• [Estratto fornito]
↓
RispondiEliminaIl Rendang non e' un piatto conosciuto, in Italia e in Europa: i ristoranti indonesiani sono pochi, quelli malesi credo ancora meno e comunque e' una faccenda impegnativa, sia da fare che da mangiare. Non e' come un gulash o un nostro stufato, che richiedono porzioni comunque "umane". Del Rendang bastano davvero due cucchiai, accompagnati da riso bianco, per attenuare il gusto speziato che lo contraddistingue.
↑
• [Record del dataset]
↓
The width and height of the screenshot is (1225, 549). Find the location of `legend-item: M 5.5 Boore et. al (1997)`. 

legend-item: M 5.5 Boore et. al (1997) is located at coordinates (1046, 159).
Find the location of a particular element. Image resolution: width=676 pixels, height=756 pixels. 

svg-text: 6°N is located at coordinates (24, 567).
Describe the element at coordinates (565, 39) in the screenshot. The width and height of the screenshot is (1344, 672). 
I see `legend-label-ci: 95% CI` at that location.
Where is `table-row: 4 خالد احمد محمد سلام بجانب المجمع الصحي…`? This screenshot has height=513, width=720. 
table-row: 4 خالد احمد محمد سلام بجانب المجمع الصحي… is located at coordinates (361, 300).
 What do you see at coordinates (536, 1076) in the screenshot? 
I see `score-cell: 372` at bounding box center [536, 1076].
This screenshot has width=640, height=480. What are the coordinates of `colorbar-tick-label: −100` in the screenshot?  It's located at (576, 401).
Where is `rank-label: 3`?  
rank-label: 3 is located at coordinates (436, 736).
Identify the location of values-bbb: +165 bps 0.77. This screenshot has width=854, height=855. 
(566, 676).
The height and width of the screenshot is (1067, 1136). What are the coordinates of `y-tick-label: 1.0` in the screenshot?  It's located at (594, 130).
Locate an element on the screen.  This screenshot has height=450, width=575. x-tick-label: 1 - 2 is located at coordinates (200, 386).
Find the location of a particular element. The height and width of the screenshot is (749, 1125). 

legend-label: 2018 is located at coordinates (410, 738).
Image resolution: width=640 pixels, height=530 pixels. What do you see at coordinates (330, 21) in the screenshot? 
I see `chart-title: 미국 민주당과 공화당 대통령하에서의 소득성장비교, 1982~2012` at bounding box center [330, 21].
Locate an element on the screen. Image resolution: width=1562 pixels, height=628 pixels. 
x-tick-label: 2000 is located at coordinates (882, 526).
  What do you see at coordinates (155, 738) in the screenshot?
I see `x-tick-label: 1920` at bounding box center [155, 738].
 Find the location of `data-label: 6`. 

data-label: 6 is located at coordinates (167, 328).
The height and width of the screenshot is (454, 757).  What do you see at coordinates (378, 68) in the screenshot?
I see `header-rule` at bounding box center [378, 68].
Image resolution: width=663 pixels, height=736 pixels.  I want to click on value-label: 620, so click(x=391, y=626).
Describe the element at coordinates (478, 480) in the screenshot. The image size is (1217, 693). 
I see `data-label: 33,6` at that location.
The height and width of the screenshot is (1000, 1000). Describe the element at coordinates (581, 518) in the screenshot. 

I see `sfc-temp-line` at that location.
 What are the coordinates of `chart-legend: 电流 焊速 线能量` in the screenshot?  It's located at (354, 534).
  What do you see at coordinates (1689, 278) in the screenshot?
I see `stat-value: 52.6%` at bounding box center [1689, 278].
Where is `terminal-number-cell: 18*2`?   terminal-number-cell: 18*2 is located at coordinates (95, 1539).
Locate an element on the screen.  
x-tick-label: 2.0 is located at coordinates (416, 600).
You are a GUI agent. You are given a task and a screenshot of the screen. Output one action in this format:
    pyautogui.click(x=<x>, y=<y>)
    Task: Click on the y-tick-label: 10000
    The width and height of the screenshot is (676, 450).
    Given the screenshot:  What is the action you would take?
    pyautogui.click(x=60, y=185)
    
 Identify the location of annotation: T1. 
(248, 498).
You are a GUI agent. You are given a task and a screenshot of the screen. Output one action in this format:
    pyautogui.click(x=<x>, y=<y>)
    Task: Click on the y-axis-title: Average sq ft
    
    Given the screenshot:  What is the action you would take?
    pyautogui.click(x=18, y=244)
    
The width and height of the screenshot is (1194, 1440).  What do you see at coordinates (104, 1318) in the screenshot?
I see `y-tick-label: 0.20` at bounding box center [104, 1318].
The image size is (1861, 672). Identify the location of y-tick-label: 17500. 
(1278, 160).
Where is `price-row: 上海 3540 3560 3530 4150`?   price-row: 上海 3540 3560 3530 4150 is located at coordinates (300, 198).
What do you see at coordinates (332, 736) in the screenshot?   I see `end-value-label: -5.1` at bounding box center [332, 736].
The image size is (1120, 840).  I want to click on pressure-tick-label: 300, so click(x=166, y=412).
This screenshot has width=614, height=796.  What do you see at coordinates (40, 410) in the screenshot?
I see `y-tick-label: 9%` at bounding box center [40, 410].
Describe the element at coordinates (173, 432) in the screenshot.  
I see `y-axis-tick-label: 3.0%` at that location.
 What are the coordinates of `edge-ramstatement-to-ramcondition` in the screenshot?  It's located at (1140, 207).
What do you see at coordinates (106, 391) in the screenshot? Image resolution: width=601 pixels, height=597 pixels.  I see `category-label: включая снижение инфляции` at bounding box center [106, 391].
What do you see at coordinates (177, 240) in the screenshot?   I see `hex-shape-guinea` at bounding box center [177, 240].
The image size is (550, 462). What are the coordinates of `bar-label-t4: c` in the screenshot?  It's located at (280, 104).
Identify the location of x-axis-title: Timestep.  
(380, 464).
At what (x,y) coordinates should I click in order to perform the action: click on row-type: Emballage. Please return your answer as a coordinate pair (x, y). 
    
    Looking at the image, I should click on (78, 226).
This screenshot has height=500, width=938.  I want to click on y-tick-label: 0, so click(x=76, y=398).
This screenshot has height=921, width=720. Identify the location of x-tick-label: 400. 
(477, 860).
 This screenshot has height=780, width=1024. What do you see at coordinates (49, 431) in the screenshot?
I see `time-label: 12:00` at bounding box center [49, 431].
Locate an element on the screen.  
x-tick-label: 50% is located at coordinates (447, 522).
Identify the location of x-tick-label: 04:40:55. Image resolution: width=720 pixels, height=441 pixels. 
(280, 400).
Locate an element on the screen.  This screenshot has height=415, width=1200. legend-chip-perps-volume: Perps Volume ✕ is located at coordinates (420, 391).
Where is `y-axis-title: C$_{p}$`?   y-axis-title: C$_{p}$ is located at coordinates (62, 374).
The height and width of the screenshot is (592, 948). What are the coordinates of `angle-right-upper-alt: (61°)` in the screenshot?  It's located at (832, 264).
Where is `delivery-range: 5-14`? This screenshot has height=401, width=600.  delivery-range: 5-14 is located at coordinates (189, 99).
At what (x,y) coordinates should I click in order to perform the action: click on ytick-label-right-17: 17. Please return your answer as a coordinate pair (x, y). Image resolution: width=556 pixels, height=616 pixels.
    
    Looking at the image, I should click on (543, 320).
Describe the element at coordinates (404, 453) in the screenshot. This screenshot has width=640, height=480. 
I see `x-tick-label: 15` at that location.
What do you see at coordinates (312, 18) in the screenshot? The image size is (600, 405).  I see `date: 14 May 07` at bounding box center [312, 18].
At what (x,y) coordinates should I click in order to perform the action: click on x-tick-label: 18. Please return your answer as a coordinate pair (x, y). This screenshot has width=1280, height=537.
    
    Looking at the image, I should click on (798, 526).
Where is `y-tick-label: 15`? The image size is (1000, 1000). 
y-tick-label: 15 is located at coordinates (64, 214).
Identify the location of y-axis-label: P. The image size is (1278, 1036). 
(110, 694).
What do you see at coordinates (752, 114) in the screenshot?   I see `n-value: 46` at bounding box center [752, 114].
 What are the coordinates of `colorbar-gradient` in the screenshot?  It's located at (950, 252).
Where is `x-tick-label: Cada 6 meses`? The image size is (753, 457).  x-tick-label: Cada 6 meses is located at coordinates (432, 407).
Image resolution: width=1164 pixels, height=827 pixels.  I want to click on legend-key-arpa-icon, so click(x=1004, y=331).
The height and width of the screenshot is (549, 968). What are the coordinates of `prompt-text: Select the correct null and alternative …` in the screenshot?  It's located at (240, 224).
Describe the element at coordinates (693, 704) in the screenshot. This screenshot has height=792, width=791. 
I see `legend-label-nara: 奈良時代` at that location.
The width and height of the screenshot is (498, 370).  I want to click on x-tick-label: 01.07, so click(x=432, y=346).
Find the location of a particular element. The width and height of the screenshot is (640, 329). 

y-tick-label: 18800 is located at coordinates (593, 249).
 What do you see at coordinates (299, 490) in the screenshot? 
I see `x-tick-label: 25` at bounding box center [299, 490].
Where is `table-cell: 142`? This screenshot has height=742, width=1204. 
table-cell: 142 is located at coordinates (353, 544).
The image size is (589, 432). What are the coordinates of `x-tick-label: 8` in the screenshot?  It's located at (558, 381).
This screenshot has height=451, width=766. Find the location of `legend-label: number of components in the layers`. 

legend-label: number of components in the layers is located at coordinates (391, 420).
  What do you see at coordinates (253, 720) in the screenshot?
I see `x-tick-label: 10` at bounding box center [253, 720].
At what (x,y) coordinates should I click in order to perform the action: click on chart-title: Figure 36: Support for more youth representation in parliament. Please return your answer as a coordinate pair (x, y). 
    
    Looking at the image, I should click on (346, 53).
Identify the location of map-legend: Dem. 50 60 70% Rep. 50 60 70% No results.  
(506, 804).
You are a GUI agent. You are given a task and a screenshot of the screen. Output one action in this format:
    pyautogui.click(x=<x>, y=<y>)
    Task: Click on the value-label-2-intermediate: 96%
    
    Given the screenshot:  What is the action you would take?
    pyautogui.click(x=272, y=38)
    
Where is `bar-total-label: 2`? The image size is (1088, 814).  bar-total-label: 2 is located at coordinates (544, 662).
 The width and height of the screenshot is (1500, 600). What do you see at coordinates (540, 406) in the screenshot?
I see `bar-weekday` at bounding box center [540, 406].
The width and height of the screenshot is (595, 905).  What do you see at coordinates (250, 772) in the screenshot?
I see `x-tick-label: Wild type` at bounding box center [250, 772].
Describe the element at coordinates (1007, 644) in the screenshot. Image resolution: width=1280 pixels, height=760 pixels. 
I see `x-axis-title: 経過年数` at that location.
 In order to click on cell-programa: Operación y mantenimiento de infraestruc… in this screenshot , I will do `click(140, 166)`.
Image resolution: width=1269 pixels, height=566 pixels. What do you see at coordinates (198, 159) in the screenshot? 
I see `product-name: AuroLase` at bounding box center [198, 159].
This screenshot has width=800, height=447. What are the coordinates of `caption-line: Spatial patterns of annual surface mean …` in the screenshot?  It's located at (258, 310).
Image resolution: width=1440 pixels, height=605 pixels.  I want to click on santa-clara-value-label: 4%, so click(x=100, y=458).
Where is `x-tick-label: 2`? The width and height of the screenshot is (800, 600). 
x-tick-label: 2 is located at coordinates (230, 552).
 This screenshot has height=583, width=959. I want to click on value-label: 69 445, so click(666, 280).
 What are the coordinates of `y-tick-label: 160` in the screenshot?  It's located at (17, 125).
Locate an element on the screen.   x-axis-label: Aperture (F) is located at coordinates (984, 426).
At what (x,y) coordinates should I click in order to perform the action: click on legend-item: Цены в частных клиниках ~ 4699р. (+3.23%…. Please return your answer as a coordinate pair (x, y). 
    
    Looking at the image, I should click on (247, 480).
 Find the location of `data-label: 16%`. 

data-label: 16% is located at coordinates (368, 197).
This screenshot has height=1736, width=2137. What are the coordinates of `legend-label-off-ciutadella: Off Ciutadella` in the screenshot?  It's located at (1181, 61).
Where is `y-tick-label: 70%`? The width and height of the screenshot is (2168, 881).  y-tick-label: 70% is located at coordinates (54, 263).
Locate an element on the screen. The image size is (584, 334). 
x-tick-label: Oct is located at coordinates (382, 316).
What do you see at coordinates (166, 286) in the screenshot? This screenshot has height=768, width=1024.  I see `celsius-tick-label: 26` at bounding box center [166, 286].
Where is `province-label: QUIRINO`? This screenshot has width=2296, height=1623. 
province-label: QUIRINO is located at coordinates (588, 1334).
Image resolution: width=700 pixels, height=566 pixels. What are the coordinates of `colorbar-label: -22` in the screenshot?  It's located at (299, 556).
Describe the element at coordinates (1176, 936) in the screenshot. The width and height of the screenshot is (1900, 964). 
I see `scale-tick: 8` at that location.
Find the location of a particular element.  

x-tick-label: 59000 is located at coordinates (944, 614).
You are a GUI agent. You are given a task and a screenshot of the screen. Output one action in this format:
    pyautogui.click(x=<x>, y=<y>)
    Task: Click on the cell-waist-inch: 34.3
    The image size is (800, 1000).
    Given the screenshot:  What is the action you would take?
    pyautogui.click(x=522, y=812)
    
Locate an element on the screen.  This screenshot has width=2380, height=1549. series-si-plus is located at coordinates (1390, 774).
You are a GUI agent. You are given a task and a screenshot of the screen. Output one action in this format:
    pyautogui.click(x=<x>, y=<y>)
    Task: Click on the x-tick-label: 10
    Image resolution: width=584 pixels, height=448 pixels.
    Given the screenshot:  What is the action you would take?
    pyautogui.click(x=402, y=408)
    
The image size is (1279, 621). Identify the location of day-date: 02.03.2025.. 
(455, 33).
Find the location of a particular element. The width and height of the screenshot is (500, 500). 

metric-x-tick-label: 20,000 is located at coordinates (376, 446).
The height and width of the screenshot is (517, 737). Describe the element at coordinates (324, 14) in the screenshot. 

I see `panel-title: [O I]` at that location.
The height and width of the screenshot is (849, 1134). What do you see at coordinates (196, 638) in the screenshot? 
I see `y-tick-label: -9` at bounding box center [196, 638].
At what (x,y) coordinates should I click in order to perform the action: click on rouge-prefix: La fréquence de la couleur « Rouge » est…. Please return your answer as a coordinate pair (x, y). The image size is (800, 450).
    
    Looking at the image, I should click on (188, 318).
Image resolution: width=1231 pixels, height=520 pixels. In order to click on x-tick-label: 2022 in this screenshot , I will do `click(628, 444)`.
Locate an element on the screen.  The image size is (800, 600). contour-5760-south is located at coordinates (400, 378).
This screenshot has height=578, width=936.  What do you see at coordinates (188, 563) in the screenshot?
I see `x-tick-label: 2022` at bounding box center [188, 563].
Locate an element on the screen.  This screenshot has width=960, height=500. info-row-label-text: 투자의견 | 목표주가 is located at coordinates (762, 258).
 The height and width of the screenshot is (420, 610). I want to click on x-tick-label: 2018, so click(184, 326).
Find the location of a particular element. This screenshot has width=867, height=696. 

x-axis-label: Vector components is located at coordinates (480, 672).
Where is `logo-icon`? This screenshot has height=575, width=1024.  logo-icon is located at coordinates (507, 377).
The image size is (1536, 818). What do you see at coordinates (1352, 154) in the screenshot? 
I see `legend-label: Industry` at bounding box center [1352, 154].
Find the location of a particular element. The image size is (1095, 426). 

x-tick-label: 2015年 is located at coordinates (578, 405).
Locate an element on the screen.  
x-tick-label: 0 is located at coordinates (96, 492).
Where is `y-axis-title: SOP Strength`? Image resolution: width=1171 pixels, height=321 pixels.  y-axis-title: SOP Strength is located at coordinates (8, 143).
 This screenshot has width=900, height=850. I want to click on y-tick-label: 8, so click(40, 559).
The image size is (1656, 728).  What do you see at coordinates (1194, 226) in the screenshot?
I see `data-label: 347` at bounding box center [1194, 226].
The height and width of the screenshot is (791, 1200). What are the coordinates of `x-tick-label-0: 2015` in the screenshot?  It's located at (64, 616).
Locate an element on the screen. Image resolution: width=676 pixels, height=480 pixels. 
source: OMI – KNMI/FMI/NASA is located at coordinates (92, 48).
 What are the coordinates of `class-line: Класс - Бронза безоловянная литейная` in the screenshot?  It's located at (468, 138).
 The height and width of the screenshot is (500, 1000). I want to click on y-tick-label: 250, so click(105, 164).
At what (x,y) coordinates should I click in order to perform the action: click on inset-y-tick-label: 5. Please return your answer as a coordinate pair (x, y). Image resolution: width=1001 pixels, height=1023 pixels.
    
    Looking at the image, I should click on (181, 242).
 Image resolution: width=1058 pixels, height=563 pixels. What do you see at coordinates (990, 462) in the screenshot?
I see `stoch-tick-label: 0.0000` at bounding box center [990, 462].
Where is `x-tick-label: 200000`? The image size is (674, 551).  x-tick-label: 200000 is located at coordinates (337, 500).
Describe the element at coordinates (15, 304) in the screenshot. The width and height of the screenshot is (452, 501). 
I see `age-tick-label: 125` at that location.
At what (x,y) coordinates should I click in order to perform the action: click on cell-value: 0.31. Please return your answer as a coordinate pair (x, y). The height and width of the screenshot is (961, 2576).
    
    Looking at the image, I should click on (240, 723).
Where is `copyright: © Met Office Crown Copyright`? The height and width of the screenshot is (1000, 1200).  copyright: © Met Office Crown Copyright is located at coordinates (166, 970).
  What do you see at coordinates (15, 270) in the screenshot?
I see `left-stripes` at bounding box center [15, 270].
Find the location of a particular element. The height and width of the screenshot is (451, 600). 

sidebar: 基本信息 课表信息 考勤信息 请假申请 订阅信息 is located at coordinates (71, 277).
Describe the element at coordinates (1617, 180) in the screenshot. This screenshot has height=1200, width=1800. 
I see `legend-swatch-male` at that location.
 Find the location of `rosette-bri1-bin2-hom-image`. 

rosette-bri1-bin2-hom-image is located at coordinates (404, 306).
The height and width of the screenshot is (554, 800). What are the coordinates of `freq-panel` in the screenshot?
↑
• [Il tuo obiettivo]
Duplica integralmente il testo sul Rendang, senza modificare nulla.

• [Risposta all'esercizio]
RispondiEliminaIl Rendang non e' un piatto conosciuto, in Italia e in Europa: i ristoranti indonesiani sono pochi, quelli malesi credo ancora meno e comunque e' una faccenda impegnativa, sia da fare che da mangiare. Non e' come un gulash o un nostro stufato, che richiedono porzioni comunque "umane". Del Rendang bastano davvero due cucchiai, accompagnati da riso bianco, per attenuare il gusto speziato che lo contraddistingue.